Produced by: Ted Hope, Anne Carey, Erica Westheimer

Written by: Tamara Jenkins

Distributor: Fox Seachlight Pictures

 

As seen at AFI Fest 2007:

     Tamara Jenkins’ The Savages might not carry the gravest of tones, but it deals with a topic of profound emotional heft: the deterioration of a parent’s health. Despite its success as a black comedy and its uplifting messages about the miracle that is life, there’s no denying that this is a sad, sad movie. Still, the difference between The Savages and the average tearjerker of this sort is the warmth and humanity displayed by its characters. Not only is this the reason that the movie’s subtle sense of humor is able to work effectively, it is also why the movie succeeds as a drama. Jenkins has given filmgoers a motion picture that they can really be thankful for this Holiday season, one that never skirts around the hard truths of life but understands them with such compassion that it is impossible not to embrace.

     Jon (Philip Seymour Hoffman) and Wendy Savage (Laura Linney) don’t know what to do with their ailing father Lenny (Philip Bosco), who is slowly dying of Dementia. Lenny’s girlfriend of many years has just kicked the bucket and, having signed an agreement revoking any ownership rights he might normally have established over her home or property (“a pre-nup without the nup,” as Jon understands it), he has nowhere to go and no one to take care of him. After much debate between Jon and Wendy, who have not been in regular contact with each other for years and find it hard to agree on anything, Lenny is moved from his prior residence of Sun City, Arizona to a nursing home near Jon’s Buffalo, New York home. As Lenny’s condition deteriorates, his son and daughter forge a bond that makes them feel closer to each other than they ever had been before.

     Lenny’s devastating condition is not atypical for a man of his age, but this does not make it any less tragic.
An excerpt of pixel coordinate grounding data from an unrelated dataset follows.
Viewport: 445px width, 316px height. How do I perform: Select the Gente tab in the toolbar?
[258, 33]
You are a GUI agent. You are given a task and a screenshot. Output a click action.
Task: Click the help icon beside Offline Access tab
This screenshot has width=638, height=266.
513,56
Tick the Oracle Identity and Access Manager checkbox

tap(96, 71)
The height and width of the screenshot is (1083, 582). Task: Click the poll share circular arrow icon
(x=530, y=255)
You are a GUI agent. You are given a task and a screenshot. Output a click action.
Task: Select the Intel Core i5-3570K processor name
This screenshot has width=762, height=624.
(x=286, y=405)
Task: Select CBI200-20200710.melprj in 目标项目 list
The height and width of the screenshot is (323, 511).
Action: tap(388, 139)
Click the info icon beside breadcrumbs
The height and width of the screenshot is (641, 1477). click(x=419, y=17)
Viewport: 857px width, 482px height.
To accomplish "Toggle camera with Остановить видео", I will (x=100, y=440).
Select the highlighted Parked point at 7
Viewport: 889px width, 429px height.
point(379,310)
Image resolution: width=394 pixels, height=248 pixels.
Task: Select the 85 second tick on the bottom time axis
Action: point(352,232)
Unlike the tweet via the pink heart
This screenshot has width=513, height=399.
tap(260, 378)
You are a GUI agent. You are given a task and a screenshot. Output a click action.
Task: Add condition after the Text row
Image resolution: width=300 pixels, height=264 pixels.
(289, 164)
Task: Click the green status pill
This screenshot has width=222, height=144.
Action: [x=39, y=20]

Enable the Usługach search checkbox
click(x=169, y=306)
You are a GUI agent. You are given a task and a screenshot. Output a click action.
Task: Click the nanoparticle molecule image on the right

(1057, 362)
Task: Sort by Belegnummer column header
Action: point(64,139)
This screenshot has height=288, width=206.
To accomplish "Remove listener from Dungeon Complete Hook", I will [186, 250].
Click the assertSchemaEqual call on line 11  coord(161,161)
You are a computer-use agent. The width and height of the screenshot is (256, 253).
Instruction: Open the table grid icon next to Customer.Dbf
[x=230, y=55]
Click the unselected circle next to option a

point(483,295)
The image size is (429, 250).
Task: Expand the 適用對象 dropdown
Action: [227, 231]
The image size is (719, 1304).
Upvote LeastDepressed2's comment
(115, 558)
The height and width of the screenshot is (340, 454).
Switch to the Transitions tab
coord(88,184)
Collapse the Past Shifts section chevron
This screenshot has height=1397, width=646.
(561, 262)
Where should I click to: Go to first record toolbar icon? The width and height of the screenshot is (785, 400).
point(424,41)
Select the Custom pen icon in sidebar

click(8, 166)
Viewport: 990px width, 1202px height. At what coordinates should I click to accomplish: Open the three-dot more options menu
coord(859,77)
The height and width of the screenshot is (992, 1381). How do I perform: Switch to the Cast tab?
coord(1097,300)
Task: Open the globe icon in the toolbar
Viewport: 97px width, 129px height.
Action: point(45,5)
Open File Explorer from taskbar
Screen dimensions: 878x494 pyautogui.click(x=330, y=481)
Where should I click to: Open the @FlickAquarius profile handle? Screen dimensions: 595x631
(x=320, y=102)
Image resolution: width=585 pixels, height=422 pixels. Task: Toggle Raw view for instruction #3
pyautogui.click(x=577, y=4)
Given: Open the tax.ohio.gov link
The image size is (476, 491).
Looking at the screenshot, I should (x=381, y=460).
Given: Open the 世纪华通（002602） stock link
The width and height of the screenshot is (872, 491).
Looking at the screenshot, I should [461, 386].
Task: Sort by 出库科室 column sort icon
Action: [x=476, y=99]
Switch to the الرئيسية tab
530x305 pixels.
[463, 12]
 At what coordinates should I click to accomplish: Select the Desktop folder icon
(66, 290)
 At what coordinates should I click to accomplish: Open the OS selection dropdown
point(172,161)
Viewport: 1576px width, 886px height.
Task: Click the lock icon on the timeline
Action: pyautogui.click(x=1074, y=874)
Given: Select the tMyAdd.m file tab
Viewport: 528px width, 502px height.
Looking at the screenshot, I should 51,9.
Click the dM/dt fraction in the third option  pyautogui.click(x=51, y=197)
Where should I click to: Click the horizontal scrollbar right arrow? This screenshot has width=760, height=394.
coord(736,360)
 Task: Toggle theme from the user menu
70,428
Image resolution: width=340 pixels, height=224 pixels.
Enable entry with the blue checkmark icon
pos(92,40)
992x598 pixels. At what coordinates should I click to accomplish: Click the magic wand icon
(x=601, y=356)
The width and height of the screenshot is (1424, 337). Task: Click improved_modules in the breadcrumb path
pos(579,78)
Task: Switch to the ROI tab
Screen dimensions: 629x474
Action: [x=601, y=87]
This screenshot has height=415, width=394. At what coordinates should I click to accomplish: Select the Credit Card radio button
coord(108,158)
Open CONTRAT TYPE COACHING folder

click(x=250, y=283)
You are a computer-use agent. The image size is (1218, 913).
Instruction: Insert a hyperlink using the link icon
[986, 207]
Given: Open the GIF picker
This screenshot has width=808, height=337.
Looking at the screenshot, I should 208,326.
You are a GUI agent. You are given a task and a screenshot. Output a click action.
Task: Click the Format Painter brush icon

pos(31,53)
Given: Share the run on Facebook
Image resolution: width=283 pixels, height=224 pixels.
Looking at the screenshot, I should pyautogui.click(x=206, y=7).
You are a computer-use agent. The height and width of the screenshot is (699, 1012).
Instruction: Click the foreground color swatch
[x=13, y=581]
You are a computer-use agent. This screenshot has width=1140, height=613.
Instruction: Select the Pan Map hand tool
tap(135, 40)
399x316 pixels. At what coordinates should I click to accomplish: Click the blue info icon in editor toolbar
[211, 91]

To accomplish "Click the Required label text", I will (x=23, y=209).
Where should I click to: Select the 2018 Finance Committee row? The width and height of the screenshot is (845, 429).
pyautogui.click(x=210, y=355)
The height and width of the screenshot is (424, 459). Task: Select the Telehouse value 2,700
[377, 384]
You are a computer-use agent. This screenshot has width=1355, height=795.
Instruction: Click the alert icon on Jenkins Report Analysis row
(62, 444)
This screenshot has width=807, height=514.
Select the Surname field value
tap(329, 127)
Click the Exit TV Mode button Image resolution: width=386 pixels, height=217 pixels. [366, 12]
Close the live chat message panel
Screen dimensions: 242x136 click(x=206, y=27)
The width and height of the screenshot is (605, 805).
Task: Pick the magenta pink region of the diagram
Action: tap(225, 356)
Jenkins rightfully does not shy away from this truth, depicting the man’s medical problems in unflinching detail from the get-go. In one of the first scenes in the film (when Lenny’s girlfriend is still alive), the viewer is forced to confront the severity of Lenny’s case of Dementia. When his girlfriend’s pompous caregiver asks him to flush his excrement down their toilet, which he had neglected to do, Lenny becomes enraged at the man’s carelessness and smothers the feces all over the bathroom wall. It is a harrowing sequence, with a great amount of power resting in Bosco’s stunningly realistic performance. Equal poignancy is achieved in a later scene, in which Lenny finally realizes that the nursing home he is staying in is not a hotel, as he had assumed, when Jon asks him if he would like to be buried or cremated when he dies.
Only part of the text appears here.